Jak przypomniano, zarządzona w kraju w połowie marca przymusowa izolacja zakończyła się 21 czerwca.
Autorzy raportu wskazali, że lipiec był miesiącem "najbardziej reprezentatywnym dla ciężkiej sytuacji sektora turystycznego" w Hiszpanii. Odnotowali, że największy spadek wpływów z turystyki, szacowany na 80 procent, miał miejsce w aglomeracji Madrytu oraz w Katalonii.
Po raz pierwszy w historii w lipcu najwięcej zagranicznych turystów dotarło do Hiszpanii z Francji - prawie 600 tysięcy, a nie z Wielkiej Brytanii. O ile przed rokiem lipcowy urlop spędziło tam 2,2 miliona Brytyjczyków, o tyle w tym samym miesiącu 2020 roku było ich niespełna 378 tysięcy.

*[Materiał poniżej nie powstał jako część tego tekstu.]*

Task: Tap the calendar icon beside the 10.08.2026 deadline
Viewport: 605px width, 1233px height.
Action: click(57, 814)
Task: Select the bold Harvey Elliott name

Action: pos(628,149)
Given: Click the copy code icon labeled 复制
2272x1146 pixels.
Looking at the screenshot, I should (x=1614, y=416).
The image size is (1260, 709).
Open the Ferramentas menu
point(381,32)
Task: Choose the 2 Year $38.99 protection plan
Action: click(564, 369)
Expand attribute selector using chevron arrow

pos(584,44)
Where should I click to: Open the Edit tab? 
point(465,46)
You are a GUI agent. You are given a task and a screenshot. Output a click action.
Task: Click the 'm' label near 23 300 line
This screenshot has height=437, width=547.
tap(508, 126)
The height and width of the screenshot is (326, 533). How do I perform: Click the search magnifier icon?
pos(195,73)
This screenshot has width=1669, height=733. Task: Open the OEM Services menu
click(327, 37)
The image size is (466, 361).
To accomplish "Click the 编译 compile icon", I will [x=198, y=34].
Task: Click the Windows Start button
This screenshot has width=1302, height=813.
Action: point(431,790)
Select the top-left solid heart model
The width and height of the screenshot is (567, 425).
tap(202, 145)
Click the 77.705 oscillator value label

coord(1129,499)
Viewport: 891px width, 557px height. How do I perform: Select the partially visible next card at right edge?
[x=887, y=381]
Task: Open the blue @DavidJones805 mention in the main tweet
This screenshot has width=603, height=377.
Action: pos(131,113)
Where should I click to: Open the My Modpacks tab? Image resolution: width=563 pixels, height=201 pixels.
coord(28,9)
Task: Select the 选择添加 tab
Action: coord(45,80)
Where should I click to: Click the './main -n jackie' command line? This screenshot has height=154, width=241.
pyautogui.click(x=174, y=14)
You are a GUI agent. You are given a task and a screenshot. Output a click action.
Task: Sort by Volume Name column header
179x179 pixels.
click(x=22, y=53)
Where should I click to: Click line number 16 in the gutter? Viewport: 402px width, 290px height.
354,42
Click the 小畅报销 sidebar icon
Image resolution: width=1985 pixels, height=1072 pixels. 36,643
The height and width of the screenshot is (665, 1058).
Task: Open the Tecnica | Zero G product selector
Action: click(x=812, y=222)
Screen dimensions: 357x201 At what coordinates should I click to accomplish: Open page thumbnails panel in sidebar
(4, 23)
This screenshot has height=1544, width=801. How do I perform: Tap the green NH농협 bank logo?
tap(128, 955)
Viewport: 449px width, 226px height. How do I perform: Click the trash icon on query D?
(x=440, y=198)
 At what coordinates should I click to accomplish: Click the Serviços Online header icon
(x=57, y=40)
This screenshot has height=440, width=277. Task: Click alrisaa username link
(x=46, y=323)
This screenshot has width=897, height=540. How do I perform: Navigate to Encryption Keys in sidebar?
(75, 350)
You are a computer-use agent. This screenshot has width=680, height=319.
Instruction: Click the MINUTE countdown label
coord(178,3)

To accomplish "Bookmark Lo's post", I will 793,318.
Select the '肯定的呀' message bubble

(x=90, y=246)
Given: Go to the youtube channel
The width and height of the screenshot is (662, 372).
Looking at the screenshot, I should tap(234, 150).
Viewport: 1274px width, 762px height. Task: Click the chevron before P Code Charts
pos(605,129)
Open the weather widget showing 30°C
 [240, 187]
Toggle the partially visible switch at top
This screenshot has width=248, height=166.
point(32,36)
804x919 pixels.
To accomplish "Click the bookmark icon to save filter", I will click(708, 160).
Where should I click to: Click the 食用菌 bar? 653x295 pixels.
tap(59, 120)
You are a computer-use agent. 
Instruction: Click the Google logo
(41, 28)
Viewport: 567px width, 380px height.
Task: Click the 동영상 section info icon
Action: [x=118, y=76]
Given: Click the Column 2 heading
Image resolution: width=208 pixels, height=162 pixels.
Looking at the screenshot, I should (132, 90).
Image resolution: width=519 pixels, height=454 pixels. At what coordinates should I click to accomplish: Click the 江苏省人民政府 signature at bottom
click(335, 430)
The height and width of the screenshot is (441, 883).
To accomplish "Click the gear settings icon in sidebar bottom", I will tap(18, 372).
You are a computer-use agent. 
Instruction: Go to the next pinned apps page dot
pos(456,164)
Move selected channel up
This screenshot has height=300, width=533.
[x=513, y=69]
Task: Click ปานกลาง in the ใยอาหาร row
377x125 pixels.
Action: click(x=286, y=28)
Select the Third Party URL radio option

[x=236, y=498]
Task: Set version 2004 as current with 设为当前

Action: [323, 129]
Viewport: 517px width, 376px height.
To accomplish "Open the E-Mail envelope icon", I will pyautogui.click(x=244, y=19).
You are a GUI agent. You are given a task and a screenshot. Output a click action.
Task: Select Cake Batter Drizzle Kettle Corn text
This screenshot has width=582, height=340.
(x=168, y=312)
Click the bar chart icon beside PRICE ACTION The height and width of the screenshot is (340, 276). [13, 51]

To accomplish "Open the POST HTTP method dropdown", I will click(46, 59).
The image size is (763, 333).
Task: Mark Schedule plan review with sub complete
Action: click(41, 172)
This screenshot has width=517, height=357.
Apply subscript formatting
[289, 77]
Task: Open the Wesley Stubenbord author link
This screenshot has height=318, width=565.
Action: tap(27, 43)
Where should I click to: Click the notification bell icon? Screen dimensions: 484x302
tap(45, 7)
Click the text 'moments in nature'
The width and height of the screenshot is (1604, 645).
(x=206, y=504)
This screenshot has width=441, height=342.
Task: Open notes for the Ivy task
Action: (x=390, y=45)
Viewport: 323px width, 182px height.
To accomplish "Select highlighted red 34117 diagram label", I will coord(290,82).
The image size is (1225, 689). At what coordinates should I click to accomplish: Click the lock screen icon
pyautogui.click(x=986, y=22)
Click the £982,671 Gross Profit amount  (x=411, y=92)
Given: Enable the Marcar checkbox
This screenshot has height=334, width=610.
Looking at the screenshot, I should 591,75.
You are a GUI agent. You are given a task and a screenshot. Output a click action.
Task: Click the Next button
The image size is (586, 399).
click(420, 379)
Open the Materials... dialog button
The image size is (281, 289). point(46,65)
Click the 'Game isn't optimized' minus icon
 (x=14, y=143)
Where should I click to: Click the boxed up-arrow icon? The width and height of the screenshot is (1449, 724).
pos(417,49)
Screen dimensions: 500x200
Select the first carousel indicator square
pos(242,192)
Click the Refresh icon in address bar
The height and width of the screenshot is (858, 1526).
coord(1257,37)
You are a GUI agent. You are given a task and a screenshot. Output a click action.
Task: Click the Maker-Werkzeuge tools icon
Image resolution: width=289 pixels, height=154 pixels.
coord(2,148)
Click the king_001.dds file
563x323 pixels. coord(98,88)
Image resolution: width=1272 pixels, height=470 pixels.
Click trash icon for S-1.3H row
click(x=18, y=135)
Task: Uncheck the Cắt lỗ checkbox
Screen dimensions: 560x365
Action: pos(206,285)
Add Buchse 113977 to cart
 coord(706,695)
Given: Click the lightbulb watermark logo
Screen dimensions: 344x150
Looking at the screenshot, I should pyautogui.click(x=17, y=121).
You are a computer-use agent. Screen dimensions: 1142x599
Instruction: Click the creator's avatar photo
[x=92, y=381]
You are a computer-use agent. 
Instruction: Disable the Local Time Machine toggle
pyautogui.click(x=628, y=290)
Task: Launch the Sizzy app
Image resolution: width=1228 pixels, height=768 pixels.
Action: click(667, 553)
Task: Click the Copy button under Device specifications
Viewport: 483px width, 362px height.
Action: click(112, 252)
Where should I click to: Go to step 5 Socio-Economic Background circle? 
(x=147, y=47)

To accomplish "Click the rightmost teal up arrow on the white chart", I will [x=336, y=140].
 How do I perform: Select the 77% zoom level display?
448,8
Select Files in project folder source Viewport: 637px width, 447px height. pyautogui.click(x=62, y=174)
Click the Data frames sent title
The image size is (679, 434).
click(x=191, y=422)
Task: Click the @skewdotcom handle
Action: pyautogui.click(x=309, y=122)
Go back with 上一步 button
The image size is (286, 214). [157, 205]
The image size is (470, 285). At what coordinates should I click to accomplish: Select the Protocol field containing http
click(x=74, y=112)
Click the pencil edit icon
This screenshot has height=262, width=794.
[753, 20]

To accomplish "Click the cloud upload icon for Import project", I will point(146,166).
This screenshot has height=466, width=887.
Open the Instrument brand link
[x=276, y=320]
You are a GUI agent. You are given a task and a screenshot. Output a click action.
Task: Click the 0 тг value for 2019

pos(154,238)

Rynek pracy w dobie pandemii
Nienajlepsze dane docierają również z rynku pracy. "Tylko 30 procent Hiszpanów de facto pracowało między kwietniem i czerwcem br." – poinformował dziennik "ABC", powołując się na ostatni biuletyn organizacji agencji do spraw zatrudnienia Asempleo, zawierający wyniki badań dotyczących ludności aktywnej zawodowo.
Odkąd w Hiszpanii gromadzone są dane na temat zatrudnienia, w kraju tym nie było jeszcze tak niewielu pracujących.
W drugim kwartale de facto pracowało w Hiszpanii tylko 13,9 miliona osób, czyli 29,6 procent ludności kraju. Zgodnie z danymi Asempleo taka sytuacja wynika ze wzrostu liczby osób "zatrudnionych nieobecnych w miejscu pracy", osób nieaktywnych zawodowo oraz bezrobotnych.
Według Asempleo w drugim kwartale do 4,7 miliona wzrosła liczba pracowników "zatrudnionych nieobecnych w miejscu pracy". Są to osoby, które podczas kwarantanny skorzystały z rządowego mechanizmu regulacji zatrudnienia (tzw. ERTE), a także będące na zwolnieniu ze względu na czasową niezdolność do pracy.
ERTE pozwala pracodawcy w wyjątkowych okolicznościach, do których zalicza się stan zagrożenia epidemicznego, zamknąć firmę i tymczasowo zwolnić pracowników do czasu unormowania się sytuacji. Później pracodawcy są zobowiązani do ponownego zatrudnienia zwolnionych na okres co najmniej pół roku. Czasowo zwolnieni otrzymują zasiłek dla bezrobotnych, ale nie figurują w statystykach jako bezrobotni; od września przyznawane im świadczenie zostanie zmniejszone z 70 do 50 procent wynagrodzenia.
Czasowo niezdolni to pracy to także osoby na zwolnieniu chorobowym, w drugim kwartale było ich o 53 procent więcej w porównaniu z tym samym okresem w 2019 roku. To najwyższy poziom w historii kraju, a problemy zdrowotne wiążą się z występowaniem COVID-19 - podkreślił dziennik "ABC".
Według Asempleo ogółem "zatrudnionych nieobecnych" było w analizowanym okresie trzykrotnie więcej niż w tym samym czasie w ubiegłym roku.
Wzrost bezrobocia
Do 17,6 miliona wzrosła też liczba osób nieaktywnych zawodowo - osób w wieku produkcyjnym, które nie pracowały i nie szukały pracy. Część z nich - 4,3 miliona - to osoby, które nigdy nie pracowały, w tym uczniowie w wieku powyżej 16 lat (2,8 miliona).
Pozostali pracowali wcześniej, ale stracili zatrudnienie i, mając małe szanse na znalezienie nowej pracy, nie prowadzą aktywnych poszukiwań. Wśród nich są osoby zatrudnione wcześniej w sektorze handlu i turystyki. ERTE i nieaktywni zawodowo nie są ujmowani w statystykach bezrobotnych. W czerwcu 2020 roku stopa bezrobocia w Hiszpanii wynosiła 15,6 procent.